Repeat exactly the lines of the entries below from the one with "Given: Sort table by Country column header" through the one with "This screenshot has width=1334, height=554.", both ends included, and nothing else.
====== PROVIDED MATERIAL ======
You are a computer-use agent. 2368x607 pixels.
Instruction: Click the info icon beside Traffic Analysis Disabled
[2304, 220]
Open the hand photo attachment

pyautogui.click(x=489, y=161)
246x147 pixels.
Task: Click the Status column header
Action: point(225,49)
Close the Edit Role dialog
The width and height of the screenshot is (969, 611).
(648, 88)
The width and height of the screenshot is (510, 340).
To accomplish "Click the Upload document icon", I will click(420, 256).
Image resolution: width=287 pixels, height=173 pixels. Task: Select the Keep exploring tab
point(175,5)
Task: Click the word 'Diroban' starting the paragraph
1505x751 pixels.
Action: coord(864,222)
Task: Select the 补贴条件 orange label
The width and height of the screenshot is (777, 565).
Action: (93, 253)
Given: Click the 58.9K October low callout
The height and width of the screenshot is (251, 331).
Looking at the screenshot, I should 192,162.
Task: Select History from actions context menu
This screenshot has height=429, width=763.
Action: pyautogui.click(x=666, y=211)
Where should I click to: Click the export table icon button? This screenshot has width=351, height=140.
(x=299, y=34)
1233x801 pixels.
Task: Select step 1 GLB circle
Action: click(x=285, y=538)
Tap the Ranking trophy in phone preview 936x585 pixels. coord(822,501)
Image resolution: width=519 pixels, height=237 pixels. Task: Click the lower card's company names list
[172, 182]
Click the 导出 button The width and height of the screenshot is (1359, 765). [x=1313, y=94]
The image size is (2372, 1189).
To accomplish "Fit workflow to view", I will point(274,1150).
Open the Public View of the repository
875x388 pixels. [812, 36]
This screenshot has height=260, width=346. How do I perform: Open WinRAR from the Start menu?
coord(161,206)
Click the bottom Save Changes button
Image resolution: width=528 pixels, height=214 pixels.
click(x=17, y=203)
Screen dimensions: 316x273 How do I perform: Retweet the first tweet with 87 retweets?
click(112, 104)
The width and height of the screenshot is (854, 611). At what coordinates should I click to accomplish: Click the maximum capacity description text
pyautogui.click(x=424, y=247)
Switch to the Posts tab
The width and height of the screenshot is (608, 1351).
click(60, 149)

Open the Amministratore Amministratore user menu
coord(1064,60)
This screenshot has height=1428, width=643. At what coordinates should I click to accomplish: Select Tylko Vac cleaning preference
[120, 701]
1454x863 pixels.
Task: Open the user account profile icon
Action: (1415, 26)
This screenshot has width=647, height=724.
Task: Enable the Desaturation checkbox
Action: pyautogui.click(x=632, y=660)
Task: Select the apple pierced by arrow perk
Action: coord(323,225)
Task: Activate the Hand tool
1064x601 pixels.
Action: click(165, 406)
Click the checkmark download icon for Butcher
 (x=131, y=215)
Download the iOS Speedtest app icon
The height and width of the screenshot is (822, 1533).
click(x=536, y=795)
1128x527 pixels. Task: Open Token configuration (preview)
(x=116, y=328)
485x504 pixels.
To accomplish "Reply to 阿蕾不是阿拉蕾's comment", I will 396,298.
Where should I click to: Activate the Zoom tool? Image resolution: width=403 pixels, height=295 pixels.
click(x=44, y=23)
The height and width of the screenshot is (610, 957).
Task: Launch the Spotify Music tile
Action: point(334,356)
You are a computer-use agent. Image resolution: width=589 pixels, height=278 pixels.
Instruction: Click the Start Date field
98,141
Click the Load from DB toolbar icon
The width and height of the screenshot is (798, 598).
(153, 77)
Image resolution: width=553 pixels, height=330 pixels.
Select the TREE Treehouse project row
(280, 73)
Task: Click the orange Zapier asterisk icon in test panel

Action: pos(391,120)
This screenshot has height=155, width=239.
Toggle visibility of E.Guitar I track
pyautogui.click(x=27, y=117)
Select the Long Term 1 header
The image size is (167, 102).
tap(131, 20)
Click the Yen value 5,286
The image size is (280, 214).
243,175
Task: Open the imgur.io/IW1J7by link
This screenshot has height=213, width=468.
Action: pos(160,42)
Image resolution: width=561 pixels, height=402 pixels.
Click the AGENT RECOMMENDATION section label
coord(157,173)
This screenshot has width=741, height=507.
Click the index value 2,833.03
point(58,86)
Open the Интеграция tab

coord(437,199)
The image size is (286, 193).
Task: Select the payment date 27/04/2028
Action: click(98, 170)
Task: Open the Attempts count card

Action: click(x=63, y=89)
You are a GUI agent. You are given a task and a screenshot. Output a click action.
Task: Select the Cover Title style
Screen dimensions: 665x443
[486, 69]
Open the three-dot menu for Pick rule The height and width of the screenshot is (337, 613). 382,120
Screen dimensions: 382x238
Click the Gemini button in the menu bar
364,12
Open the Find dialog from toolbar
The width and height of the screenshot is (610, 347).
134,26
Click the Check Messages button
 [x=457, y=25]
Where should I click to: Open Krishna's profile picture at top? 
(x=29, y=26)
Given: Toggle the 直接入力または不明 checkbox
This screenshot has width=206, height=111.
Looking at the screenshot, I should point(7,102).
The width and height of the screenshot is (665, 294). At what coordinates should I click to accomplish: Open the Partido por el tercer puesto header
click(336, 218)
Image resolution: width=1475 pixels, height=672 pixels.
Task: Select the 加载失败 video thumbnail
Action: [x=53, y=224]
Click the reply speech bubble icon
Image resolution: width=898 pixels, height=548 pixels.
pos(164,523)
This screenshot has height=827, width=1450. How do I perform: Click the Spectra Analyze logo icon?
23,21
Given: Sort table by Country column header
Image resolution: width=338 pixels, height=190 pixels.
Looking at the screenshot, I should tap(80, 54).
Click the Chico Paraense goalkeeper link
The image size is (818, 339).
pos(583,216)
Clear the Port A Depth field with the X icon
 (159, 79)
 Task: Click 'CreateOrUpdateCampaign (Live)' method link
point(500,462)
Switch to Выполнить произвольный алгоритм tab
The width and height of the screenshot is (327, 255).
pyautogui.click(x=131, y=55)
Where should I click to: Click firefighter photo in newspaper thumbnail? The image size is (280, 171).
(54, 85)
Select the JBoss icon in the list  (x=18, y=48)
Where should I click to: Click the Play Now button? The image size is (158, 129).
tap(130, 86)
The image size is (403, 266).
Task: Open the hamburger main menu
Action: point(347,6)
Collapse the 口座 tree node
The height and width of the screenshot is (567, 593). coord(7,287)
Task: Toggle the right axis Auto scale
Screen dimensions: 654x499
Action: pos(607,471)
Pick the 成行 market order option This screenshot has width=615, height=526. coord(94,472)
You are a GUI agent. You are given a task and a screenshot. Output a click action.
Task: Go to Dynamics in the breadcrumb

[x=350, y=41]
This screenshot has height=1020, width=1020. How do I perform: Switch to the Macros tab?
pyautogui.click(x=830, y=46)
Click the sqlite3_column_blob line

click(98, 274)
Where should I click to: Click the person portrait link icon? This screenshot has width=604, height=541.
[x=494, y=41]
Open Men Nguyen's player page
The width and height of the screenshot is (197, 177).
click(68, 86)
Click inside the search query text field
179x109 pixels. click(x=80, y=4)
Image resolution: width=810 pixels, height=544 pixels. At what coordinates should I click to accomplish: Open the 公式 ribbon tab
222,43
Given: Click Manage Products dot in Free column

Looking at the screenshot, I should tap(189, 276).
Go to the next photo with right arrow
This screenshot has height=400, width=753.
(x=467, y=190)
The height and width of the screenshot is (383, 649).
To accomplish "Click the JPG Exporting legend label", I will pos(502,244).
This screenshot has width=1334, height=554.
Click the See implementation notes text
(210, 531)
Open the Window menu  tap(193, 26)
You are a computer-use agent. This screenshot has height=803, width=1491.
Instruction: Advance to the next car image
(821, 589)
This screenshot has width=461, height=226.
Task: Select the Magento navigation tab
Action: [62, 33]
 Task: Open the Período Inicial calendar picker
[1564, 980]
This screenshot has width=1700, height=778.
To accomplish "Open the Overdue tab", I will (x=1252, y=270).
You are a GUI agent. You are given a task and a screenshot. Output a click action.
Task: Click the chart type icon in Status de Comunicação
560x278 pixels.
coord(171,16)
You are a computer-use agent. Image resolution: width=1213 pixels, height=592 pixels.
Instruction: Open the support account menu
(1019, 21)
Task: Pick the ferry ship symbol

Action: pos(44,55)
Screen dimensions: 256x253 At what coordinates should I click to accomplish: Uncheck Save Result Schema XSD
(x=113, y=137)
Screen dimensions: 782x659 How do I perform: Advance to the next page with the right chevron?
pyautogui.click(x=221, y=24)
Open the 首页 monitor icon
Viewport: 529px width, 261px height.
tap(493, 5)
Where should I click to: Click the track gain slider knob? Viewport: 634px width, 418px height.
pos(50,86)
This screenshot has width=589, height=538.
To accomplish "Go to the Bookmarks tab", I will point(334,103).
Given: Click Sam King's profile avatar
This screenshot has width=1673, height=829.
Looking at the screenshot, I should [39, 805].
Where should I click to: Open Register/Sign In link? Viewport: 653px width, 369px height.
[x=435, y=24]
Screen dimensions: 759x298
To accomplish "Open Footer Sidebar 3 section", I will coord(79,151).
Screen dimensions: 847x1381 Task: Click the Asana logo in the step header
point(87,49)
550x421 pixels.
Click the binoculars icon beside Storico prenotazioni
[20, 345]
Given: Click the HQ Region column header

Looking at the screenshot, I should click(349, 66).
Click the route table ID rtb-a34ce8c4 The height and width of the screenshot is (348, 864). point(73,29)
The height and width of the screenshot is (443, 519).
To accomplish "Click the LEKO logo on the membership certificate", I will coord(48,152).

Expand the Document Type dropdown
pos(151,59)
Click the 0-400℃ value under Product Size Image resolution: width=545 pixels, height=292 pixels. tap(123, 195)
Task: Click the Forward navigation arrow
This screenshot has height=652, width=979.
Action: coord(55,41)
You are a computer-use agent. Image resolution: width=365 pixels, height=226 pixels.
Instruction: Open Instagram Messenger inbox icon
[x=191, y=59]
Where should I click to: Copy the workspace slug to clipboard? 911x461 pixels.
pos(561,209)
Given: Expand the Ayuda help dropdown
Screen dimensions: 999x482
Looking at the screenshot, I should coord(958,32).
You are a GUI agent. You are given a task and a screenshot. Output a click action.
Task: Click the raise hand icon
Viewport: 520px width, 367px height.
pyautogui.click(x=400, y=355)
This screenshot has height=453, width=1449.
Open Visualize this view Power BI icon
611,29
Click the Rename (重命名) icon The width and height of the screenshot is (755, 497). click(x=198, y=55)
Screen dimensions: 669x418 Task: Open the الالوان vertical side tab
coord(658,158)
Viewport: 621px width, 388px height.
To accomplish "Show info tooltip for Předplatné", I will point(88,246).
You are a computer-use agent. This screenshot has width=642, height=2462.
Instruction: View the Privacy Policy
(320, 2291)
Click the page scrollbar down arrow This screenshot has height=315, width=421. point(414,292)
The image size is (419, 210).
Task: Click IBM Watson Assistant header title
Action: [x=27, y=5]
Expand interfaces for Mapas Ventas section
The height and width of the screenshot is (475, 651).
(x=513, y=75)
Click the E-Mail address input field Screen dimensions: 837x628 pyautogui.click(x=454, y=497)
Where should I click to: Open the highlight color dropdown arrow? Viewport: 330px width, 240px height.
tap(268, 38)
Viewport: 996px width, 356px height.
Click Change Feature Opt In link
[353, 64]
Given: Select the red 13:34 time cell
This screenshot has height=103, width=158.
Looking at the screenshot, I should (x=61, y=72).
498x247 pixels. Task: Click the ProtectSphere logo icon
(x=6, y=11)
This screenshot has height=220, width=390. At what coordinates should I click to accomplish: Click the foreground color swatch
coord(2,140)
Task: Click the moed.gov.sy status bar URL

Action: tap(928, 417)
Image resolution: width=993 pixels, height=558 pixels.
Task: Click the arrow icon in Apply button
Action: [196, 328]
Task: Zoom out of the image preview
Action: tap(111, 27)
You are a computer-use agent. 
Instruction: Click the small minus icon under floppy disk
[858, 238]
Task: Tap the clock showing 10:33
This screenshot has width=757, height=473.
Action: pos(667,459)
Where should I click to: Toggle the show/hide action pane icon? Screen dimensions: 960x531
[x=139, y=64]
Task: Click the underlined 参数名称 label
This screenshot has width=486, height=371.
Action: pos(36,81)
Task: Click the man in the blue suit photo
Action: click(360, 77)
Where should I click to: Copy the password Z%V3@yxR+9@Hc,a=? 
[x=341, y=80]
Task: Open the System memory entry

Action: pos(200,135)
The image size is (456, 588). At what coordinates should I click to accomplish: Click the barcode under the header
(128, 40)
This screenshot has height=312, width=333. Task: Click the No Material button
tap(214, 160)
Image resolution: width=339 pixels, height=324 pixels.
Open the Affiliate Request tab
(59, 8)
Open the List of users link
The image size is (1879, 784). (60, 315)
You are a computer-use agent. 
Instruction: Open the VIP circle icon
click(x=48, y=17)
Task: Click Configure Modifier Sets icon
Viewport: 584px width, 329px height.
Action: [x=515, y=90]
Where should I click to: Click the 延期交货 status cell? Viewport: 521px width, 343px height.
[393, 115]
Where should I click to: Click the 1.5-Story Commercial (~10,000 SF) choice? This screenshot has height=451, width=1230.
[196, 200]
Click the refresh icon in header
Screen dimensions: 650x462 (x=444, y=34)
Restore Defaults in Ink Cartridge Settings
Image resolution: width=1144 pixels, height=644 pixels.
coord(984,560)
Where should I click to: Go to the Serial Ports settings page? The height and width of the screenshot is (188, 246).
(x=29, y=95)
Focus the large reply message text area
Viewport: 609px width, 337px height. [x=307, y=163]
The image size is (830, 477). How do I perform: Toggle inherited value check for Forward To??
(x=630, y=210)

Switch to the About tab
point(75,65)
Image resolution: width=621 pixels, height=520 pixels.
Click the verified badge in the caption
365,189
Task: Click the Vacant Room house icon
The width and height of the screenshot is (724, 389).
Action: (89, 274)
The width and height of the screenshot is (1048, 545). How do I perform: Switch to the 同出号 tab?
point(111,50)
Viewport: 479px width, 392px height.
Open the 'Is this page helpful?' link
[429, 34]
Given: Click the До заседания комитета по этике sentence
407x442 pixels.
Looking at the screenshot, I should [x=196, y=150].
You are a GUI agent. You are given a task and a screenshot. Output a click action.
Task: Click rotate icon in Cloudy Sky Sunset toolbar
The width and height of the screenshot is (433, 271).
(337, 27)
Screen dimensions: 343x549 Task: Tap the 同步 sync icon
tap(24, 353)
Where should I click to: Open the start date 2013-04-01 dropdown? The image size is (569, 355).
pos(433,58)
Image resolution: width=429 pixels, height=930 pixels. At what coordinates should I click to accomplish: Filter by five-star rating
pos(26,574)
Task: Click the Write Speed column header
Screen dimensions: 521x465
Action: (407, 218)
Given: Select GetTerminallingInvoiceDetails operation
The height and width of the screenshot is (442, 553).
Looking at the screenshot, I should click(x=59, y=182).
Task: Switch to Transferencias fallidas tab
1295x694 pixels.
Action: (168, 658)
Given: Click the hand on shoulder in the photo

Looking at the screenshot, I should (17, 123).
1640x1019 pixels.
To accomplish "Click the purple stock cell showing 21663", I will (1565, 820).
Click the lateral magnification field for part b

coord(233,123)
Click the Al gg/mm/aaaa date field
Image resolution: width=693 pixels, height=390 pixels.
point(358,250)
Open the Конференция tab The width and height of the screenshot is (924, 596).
======
*TASK SOLUTION*:
Given: Sort table by Country column header
Image resolution: width=338 pixels, height=190 pixels.
Looking at the screenshot, I should tap(80, 54).
Click the Chico Paraense goalkeeper link
The image size is (818, 339).
pos(583,216)
Clear the Port A Depth field with the X icon
 (159, 79)
 Task: Click 'CreateOrUpdateCampaign (Live)' method link
point(500,462)
Switch to Выполнить произвольный алгоритм tab
The width and height of the screenshot is (327, 255).
pyautogui.click(x=131, y=55)
Where should I click to: Click firefighter photo in newspaper thumbnail? The image size is (280, 171).
(54, 85)
Select the JBoss icon in the list  (x=18, y=48)
Where should I click to: Click the Play Now button? The image size is (158, 129).
tap(130, 86)
The image size is (403, 266).
Task: Open the hamburger main menu
Action: point(347,6)
Collapse the 口座 tree node
The height and width of the screenshot is (567, 593). coord(7,287)
Task: Toggle the right axis Auto scale
Screen dimensions: 654x499
Action: pos(607,471)
Pick the 成行 market order option This screenshot has width=615, height=526. coord(94,472)
You are a GUI agent. You are given a task and a screenshot. Output a click action.
Task: Go to Dynamics in the breadcrumb

[x=350, y=41]
This screenshot has height=1020, width=1020. How do I perform: Switch to the Macros tab?
pyautogui.click(x=830, y=46)
Click the sqlite3_column_blob line

click(98, 274)
Where should I click to: Click the person portrait link icon? This screenshot has width=604, height=541.
[x=494, y=41]
Open Men Nguyen's player page
The width and height of the screenshot is (197, 177).
click(68, 86)
Click inside the search query text field
179x109 pixels. click(x=80, y=4)
Image resolution: width=810 pixels, height=544 pixels. At what coordinates should I click to accomplish: Open the 公式 ribbon tab
222,43
Given: Click Manage Products dot in Free column

Looking at the screenshot, I should tap(189, 276).
Go to the next photo with right arrow
This screenshot has height=400, width=753.
(x=467, y=190)
The height and width of the screenshot is (383, 649).
To accomplish "Click the JPG Exporting legend label", I will pos(502,244).
This screenshot has width=1334, height=554.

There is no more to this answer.